A government programme is said to have already succeeded in transforming the lives of some “troubled families” in Central Beds.
The Troubled Families programme aims to help change the lives of England’s “toughest to tackle” households.
Communities Secretary Eric Pickles has reported that at the end of June, 227 families in Central Beds were said to be troubled, of which 106 were being worked with at that time.
By the end of July, 30 of those families were reported to have been “turned around”.
Troubled families have a range of difficulties, and cause problems in the community, incurring high costs for the public sector.
Family problems can include involvement in youth crime or anti-social behaviour; having children who regularly truant; having an adult on out-of-work benefits.
The programme involves the Department for Communities and Local Government, and local authorities.
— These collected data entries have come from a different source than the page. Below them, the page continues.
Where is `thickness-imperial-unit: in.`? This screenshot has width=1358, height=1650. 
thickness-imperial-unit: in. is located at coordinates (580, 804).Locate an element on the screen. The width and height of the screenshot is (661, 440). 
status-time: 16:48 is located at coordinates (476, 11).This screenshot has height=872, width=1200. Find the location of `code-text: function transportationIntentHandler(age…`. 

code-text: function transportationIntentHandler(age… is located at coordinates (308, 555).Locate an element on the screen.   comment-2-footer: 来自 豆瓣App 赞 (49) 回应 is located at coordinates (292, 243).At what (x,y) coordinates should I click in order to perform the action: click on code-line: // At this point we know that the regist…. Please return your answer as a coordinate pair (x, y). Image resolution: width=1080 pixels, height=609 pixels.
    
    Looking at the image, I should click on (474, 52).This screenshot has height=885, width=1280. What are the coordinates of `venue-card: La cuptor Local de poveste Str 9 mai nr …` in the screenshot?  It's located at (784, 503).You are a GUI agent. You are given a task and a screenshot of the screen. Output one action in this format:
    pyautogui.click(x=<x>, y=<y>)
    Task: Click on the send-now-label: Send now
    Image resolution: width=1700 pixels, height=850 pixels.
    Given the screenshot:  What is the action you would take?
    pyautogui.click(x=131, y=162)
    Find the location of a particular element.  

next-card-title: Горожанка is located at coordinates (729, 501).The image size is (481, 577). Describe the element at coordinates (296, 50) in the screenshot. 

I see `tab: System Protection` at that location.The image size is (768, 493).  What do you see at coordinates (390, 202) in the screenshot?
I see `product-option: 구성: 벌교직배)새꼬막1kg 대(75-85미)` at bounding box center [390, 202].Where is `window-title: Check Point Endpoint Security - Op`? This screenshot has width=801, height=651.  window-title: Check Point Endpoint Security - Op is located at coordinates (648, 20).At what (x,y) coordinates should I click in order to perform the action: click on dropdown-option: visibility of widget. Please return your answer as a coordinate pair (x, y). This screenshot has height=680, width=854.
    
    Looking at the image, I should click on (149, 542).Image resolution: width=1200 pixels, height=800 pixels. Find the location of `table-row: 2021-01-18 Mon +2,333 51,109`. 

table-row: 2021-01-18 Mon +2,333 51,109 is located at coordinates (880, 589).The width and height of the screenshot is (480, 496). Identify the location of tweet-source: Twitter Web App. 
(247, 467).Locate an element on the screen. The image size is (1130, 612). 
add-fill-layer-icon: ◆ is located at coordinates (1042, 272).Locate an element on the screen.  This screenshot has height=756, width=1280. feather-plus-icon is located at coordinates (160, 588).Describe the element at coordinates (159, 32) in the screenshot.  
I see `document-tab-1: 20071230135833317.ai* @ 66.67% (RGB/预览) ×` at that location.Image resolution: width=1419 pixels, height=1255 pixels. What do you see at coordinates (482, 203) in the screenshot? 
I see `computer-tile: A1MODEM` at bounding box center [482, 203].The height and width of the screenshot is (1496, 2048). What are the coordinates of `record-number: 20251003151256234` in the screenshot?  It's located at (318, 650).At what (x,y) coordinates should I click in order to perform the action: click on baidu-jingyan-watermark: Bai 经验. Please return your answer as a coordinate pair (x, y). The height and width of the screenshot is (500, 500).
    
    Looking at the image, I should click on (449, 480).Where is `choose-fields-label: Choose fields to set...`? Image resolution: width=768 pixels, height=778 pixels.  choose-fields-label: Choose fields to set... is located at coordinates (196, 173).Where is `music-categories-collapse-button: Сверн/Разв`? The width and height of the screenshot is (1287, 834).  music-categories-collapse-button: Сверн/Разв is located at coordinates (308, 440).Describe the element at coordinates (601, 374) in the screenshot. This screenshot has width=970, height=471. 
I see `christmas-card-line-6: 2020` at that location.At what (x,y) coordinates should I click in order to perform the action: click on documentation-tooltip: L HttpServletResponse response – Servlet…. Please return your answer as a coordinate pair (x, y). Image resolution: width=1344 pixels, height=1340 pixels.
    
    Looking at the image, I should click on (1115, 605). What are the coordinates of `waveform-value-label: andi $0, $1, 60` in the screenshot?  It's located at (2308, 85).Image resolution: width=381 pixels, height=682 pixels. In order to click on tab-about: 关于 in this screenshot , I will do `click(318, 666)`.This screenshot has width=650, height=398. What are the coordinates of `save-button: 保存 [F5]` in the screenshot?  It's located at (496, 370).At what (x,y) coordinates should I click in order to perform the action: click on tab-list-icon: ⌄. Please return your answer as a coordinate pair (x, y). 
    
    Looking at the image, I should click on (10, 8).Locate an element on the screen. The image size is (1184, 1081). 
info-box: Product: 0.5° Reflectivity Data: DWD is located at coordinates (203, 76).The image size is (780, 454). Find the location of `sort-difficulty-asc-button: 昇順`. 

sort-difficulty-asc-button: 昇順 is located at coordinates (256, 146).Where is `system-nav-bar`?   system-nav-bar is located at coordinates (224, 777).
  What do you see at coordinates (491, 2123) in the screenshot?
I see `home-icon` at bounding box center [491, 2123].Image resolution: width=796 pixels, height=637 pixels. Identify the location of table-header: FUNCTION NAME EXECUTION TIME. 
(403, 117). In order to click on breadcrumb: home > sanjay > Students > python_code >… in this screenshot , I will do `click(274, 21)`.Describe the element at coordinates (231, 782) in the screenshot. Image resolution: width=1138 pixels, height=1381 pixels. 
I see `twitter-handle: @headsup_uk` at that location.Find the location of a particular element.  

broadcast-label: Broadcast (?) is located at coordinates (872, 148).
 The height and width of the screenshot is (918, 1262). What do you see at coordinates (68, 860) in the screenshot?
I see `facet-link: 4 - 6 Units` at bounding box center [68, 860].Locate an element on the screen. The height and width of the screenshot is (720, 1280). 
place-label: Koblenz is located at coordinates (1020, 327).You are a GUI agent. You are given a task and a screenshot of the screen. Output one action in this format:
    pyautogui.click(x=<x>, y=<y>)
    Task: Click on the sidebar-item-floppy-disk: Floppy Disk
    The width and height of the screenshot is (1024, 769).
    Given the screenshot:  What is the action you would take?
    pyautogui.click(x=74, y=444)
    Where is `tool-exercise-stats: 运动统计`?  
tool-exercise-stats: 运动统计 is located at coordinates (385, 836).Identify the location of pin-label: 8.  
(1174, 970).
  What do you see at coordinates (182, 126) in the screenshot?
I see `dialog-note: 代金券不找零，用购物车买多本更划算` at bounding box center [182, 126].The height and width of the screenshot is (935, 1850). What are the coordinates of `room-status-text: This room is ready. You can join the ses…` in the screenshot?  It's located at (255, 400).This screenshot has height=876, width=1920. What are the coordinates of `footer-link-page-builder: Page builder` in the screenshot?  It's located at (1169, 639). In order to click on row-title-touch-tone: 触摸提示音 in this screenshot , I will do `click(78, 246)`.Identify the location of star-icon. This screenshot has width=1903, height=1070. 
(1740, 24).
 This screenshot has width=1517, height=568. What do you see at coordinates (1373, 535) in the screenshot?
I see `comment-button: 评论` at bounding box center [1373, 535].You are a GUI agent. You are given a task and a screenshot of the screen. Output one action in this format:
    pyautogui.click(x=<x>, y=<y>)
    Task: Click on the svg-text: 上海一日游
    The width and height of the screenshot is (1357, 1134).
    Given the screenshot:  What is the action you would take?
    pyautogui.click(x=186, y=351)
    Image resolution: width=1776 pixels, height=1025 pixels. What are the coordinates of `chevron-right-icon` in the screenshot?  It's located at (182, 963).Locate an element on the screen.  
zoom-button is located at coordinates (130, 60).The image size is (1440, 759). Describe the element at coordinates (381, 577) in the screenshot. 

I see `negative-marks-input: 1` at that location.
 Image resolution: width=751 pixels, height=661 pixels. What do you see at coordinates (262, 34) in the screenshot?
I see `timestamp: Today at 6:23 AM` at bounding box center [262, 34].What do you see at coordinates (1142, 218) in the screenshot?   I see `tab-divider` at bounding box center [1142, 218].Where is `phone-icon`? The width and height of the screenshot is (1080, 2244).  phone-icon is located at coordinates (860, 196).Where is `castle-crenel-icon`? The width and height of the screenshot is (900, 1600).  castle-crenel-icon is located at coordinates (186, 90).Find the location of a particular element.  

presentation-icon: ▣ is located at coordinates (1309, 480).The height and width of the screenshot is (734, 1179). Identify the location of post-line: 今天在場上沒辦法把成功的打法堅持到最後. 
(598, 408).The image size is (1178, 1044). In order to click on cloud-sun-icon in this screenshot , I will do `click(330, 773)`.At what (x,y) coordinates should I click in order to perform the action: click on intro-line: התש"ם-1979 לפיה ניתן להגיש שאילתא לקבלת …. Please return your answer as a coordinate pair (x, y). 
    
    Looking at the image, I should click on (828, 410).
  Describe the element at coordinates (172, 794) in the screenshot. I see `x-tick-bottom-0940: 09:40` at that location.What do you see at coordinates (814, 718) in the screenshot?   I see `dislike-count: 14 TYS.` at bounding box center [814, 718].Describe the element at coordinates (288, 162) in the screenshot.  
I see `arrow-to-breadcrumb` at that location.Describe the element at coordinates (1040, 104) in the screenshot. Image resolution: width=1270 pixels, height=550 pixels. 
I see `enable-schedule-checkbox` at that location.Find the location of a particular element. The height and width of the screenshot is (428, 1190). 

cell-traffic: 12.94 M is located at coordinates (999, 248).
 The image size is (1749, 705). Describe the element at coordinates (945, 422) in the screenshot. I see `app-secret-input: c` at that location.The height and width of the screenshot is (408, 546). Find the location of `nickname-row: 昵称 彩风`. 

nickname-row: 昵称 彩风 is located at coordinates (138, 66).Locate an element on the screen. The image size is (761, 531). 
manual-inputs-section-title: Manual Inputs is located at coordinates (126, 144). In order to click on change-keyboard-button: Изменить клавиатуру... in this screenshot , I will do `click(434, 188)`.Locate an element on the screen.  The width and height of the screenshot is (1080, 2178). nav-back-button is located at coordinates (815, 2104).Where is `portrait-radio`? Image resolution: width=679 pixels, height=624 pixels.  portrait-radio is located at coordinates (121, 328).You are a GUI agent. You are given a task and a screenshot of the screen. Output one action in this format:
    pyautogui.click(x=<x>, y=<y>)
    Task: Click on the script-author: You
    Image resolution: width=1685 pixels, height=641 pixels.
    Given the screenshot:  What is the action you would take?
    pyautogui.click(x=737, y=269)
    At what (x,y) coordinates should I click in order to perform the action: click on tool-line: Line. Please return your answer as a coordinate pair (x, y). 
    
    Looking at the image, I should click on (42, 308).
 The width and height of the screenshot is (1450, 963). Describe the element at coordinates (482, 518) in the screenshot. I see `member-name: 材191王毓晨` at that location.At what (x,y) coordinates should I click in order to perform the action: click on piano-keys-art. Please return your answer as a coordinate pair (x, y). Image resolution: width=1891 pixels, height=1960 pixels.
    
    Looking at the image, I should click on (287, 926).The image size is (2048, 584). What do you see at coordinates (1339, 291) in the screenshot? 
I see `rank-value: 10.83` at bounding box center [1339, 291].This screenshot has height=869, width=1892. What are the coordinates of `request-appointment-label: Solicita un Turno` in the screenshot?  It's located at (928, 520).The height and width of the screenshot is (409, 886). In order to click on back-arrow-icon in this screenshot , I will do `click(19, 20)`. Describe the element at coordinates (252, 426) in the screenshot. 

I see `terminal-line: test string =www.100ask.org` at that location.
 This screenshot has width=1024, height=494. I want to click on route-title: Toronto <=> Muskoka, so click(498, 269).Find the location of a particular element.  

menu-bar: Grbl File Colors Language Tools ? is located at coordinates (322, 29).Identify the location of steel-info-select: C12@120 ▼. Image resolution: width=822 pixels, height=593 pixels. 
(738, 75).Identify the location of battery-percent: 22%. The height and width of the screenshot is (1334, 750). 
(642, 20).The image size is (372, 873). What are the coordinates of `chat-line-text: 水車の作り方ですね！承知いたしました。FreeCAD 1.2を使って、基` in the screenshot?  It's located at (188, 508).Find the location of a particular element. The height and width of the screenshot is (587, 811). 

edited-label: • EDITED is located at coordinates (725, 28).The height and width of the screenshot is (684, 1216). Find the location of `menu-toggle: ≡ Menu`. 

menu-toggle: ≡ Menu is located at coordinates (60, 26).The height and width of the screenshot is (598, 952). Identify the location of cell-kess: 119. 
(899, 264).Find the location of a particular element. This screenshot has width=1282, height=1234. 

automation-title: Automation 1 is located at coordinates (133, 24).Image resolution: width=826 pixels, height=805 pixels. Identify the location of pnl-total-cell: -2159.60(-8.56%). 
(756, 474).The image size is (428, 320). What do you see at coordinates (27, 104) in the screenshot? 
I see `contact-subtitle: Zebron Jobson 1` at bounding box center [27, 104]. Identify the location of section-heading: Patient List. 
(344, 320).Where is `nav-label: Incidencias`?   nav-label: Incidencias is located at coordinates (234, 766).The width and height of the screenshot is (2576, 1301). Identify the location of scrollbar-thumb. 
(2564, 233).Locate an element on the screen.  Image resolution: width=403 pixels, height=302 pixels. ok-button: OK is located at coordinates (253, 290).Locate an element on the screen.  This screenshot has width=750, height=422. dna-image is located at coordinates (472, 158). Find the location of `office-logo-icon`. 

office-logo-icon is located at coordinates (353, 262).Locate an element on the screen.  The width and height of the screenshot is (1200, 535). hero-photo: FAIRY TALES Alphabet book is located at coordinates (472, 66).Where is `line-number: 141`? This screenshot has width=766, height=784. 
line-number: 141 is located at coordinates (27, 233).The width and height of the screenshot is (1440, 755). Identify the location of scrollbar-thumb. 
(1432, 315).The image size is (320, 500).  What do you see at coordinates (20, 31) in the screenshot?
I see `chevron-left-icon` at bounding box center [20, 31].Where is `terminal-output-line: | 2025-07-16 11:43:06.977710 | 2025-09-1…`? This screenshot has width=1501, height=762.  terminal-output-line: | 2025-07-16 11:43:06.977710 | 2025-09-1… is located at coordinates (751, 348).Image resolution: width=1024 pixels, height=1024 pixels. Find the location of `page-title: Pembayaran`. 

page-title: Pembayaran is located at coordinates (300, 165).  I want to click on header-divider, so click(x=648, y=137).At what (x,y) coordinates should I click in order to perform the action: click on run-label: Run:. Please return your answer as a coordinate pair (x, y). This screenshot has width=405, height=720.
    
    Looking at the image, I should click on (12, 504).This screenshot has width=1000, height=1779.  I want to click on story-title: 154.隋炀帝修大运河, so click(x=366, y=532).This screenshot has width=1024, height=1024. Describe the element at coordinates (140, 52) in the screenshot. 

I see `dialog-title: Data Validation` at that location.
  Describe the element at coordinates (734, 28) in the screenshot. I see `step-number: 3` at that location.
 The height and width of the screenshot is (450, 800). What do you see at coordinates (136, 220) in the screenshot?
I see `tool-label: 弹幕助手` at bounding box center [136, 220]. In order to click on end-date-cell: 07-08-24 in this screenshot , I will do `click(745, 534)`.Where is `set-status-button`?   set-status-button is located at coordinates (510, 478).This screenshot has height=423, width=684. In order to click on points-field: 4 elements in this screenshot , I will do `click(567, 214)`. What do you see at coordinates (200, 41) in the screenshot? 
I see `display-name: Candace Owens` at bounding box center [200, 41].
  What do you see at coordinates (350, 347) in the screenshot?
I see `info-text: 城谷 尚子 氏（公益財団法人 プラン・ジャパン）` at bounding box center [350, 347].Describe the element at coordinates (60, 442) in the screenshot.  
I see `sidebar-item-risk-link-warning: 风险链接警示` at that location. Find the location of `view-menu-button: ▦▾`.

The local authorities receive funds on a payment-by-results basis.
Nationally, the programme is said to have transformed the lives of 14,000 troubled families in 15 months.
Programme chief Louise Casey said councils “deserve credit” for the speedy results.
She said: “By dealing with all the family members and all of their problems in a tough and intensive way, we are finally getting to grips with problems which may have persisted for generations, giving hope to people who have often been failed in the past and relief for the communities that suffered the effects of their behaviour.”
Mr Pickles said: “Considering the often long-standing and deep-seated nature of these families’ problems, it is a huge achievement to have turned so many around in such a short space of time.
“And instead of several costly services working with the same family but failing to solve the underlying problems, this approach is both more effective for the family and cheaper, too.”